Dataset records
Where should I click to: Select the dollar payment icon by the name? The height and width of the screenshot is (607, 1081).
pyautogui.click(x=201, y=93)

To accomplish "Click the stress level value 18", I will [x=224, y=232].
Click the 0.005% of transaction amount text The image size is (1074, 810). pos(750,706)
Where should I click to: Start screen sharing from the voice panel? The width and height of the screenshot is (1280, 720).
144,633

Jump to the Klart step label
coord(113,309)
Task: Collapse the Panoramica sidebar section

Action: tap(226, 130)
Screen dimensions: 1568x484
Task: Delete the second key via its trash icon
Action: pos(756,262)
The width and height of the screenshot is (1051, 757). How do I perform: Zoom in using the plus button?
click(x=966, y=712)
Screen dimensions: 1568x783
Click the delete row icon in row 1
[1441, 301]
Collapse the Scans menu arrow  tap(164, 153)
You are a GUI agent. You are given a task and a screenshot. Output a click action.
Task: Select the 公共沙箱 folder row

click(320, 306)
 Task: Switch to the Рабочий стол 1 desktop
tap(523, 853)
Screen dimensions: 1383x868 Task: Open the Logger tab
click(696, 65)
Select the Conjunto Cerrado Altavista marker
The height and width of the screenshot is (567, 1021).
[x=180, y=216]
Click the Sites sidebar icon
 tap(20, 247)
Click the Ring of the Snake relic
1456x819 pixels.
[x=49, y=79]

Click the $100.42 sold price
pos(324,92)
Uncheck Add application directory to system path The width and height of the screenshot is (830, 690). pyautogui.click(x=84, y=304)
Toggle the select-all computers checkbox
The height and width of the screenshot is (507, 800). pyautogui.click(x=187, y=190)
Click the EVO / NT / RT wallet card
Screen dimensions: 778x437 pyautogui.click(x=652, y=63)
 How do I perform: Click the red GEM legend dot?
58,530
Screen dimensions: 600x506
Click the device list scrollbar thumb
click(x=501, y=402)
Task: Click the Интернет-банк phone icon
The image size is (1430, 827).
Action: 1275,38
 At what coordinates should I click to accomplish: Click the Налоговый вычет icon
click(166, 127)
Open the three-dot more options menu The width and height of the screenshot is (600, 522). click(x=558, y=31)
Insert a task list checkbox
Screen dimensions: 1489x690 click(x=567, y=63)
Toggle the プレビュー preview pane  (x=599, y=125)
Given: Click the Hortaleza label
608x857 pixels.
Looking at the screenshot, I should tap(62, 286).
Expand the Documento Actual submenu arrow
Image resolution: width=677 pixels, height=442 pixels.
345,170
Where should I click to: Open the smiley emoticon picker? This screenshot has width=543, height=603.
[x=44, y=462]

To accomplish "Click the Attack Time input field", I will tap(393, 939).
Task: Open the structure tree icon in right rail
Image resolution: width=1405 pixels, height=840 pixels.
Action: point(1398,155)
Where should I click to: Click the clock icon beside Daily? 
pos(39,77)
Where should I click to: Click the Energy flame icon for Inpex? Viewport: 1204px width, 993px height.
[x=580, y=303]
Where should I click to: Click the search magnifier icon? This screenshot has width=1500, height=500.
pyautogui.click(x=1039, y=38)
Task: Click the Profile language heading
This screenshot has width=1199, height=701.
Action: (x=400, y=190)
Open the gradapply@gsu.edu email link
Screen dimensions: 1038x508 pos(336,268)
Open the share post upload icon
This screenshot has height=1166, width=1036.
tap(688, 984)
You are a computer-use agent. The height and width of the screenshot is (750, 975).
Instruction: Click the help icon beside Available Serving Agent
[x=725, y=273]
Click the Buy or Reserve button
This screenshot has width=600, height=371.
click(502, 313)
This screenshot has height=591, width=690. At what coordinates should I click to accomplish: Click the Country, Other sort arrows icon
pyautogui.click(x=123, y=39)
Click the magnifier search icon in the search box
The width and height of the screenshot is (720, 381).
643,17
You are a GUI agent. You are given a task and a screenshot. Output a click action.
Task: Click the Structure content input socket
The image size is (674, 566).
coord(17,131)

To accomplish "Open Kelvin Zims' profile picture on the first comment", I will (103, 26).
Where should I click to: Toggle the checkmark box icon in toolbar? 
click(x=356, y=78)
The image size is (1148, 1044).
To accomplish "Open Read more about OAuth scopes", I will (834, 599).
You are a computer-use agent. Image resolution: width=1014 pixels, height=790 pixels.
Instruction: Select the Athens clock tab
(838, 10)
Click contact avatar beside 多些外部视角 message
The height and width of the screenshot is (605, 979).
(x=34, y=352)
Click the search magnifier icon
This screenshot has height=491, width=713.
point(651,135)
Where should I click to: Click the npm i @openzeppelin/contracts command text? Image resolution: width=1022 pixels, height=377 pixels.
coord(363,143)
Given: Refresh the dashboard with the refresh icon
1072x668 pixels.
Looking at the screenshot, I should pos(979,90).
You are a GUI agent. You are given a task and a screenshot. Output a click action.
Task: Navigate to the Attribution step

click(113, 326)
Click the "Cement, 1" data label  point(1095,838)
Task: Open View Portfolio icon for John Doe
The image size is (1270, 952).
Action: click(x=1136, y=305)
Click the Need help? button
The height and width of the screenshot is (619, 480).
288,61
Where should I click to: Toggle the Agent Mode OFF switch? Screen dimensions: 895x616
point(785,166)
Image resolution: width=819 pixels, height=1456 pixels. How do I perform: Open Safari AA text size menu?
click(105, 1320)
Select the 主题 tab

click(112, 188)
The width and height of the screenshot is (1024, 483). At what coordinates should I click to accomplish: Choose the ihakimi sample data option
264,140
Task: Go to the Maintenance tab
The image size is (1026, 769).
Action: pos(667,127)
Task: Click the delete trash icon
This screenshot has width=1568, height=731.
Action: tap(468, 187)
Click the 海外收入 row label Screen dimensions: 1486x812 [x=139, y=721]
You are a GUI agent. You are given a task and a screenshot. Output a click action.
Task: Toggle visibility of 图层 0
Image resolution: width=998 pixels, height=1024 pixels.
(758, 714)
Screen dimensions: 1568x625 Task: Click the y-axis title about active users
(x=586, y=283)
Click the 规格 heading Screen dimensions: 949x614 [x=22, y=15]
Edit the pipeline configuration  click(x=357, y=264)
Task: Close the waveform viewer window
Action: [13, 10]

Aim of the task
Leave out every line above except those from the line with "Where should I click to: Open" up to and including the line with "Task: Open the structure", and copy those exactly.

Solution
Where should I click to: Open the smiley emoticon picker? This screenshot has width=543, height=603.
[x=44, y=462]

To accomplish "Click the Attack Time input field", I will tap(393, 939).
Task: Open the structure tree icon in right rail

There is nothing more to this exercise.